De economische logica van kerstcadeaus


     In zijn memoires beschrijft mijn vader een kerstfeest met bijhorende cadeaus. Hij huurde toen een kamer in het huis van zijn Amerikaanse tante en kreeg van haar een elektrisch scheerapparaat cadeau.  Als levenslang adept van mes, schuim en kwast, moest hij zijn uiterste best doen om zijn teleurstelling te verbergen. ’t Is geloof ik een gevoel dat velen van ons kennen. Ik hou erg van de gezelligheid van pakjes openmaken, maar vooral als iemand anders pakjes openmaakt die hij of zij ook van iemand anders gekregen heeft. Het talent om blij te zijn met de cadeaus die ik zelf ontvang of geef, heb ik slechts in geringe mate. Ik ben jaloers op mensen die het wel hebben.

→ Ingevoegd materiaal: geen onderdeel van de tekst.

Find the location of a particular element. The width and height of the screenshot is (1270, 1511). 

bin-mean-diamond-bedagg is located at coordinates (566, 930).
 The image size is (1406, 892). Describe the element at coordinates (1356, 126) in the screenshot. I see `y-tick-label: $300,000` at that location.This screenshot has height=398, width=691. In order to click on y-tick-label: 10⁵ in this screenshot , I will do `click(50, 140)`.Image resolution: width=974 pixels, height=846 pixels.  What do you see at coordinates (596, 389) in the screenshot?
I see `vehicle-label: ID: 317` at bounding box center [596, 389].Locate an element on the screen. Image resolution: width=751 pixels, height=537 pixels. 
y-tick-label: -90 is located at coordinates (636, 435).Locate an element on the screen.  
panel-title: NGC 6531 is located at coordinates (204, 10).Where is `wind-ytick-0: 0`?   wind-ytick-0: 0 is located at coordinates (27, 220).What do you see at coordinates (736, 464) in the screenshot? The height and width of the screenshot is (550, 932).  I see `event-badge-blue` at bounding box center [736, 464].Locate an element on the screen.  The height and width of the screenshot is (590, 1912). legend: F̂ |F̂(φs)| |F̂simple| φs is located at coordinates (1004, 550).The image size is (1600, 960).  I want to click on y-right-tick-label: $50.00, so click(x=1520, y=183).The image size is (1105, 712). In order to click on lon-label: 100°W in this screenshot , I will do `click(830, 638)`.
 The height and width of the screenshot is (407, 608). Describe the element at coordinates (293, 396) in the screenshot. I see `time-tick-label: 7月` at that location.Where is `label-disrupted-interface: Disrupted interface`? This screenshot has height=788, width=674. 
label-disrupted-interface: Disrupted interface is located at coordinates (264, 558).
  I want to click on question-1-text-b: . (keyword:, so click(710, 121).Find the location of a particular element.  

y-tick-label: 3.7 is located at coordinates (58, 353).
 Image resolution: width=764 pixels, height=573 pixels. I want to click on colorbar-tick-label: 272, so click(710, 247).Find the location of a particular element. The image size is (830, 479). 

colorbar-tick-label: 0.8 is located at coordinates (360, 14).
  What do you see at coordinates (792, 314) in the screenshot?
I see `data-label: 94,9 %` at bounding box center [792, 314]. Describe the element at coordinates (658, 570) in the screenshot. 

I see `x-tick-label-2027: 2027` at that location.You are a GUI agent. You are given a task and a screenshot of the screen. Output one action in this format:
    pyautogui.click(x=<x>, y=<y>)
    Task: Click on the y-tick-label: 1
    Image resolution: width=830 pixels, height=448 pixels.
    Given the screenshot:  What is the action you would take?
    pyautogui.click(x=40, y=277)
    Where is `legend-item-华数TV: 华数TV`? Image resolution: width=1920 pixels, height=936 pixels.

    Over cadeaus geven en krijgen valt heel wat te zeggen. Een vriend van mij die filosofie studeerde, is ooit aan een doctoraat over het onderwerp begonnen. Cadeaus kun je bekijken als een filosofisch vraagstuk, of als een ethisch, een antropologisch, een psychologisch, een opvoedkundig, of zelfs een relatiedynamisch vraagstuk. En dan heb je nog de economische kant van de zaak.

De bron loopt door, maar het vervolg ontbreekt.